Some people have criticised Virgin Atlantic of virtue signalling following their use of LGBTQ+ icon Oscar on the “Rain Bow” plane. (NurPhoto via Getty Images/Nicolas Economou)
Virgin Atlantic has suspended its new gender-neutral uniform policy to protect the staff travelling alongside England’s World Cup football team to Qatar.
The airline pulled a U-turn on the rules introduced this September, which encouraged the staff to freely express their gender identity by wearing pronoun badges and more relaxed uniforms. A representative said they made the decision after careful consideration.
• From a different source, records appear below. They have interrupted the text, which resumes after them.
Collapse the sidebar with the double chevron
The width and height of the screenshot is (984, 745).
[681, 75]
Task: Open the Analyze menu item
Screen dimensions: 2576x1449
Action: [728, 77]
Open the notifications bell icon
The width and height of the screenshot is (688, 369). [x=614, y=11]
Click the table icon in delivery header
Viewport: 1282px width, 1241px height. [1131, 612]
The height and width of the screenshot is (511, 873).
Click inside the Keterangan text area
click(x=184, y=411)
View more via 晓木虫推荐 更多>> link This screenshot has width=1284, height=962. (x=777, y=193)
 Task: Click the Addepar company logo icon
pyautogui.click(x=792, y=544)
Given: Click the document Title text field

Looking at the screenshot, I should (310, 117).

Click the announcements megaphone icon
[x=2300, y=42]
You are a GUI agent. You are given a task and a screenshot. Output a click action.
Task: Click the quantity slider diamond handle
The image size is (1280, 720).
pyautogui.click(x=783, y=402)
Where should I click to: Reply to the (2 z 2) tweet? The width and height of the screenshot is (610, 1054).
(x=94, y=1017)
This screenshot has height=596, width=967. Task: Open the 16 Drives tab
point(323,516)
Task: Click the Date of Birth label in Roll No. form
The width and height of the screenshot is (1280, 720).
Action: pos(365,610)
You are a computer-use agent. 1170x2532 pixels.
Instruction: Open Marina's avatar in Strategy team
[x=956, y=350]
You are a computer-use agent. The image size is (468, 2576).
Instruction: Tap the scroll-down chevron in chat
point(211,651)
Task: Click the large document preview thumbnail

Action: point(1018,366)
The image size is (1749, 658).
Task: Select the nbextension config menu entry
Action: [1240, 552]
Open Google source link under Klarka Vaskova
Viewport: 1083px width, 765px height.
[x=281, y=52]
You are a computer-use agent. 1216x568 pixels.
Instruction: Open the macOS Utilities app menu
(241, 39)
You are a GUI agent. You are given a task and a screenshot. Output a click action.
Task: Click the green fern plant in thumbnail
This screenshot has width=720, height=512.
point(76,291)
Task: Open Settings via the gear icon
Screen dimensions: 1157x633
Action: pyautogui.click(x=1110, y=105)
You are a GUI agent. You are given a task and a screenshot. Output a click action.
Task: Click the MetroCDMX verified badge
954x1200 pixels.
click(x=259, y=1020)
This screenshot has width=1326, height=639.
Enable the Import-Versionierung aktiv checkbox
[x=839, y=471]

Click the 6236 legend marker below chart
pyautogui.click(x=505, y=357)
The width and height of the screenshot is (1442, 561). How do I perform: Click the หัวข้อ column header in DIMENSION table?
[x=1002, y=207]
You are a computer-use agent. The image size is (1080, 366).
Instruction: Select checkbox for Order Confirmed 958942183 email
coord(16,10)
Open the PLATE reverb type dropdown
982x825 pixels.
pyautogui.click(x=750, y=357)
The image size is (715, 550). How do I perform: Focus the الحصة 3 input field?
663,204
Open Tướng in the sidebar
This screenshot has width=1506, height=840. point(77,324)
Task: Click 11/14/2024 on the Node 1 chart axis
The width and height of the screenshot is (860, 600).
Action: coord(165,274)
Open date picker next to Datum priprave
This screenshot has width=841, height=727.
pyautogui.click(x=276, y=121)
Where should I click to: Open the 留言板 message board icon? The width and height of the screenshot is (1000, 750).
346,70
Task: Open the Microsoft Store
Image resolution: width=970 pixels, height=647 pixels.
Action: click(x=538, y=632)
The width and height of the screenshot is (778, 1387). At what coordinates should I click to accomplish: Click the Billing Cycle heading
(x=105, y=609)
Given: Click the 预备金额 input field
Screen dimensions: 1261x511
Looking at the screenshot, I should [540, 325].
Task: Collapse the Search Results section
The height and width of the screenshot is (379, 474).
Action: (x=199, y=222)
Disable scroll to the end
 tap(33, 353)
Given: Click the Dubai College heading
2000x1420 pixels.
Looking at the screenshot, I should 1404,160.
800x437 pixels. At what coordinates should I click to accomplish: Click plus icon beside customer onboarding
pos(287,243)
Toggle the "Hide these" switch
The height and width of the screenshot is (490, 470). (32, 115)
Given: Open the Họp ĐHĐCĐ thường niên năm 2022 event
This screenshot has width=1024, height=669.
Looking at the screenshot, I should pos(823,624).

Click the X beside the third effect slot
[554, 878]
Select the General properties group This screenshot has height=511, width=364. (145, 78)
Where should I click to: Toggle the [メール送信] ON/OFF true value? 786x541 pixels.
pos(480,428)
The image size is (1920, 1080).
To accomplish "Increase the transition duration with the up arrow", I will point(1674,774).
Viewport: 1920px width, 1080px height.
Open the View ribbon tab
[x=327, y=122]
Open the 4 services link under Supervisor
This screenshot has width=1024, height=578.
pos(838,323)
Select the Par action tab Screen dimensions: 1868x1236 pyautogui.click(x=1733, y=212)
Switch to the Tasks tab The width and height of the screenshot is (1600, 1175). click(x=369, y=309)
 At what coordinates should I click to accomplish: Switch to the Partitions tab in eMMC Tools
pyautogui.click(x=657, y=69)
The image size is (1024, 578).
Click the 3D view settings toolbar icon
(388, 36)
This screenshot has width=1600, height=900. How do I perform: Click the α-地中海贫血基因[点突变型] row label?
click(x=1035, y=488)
“Following a risk assessment, it was recommended the policy was not applied on today’s charter flight to ensure the safety of our people,” a representative of Virgin Atlantic told Sky News.
Male homosexuality is punishable by three to seven years in prison in Qatar, with even the possibility of the death penalty being imposed on Muslims under Sharia law.
The England football team will fly from Birmingham to Doha aboard Virgin Atlantic A350 G-VPRD.
Interesting to see a few airlines have a ‘passive’ protest against Qatar with planes celebrating diversity (another being Lufthansa)
— SPD travels 🚄✈️🌉 (@SPD_travels) November 14, 2022
The decision concerned the staff travelling alongside England’s World Cup team on the ‘Rain Bow’ – a Virgin Atlantic A350 Airbus, which departed from Birmingham to Doha on Tuesday (15 November). Yet Virgin Atlantic failed to address the complications of operating the flight to Qatar in the press release announcing the inclusive uniform policy on 28 September.
The airline garnered widespread praise for taking a progressive stance and bringing in pronoun badges, a new ticketing system “allowing passport holders with gender neutral gender markers to use their gender codes and titles”, and mandatory inclusivity training.
The step immediately led to a considerable increase in job applications, with more than 10,000 people expressing an interest in 750 cabin crew vacancies. Virgin Atlantic is now perceived as one of the most inclusive airline companies.
But the new policy only pertains to countries “more accepting of non-binary identities”, including the UK, the US and Israel.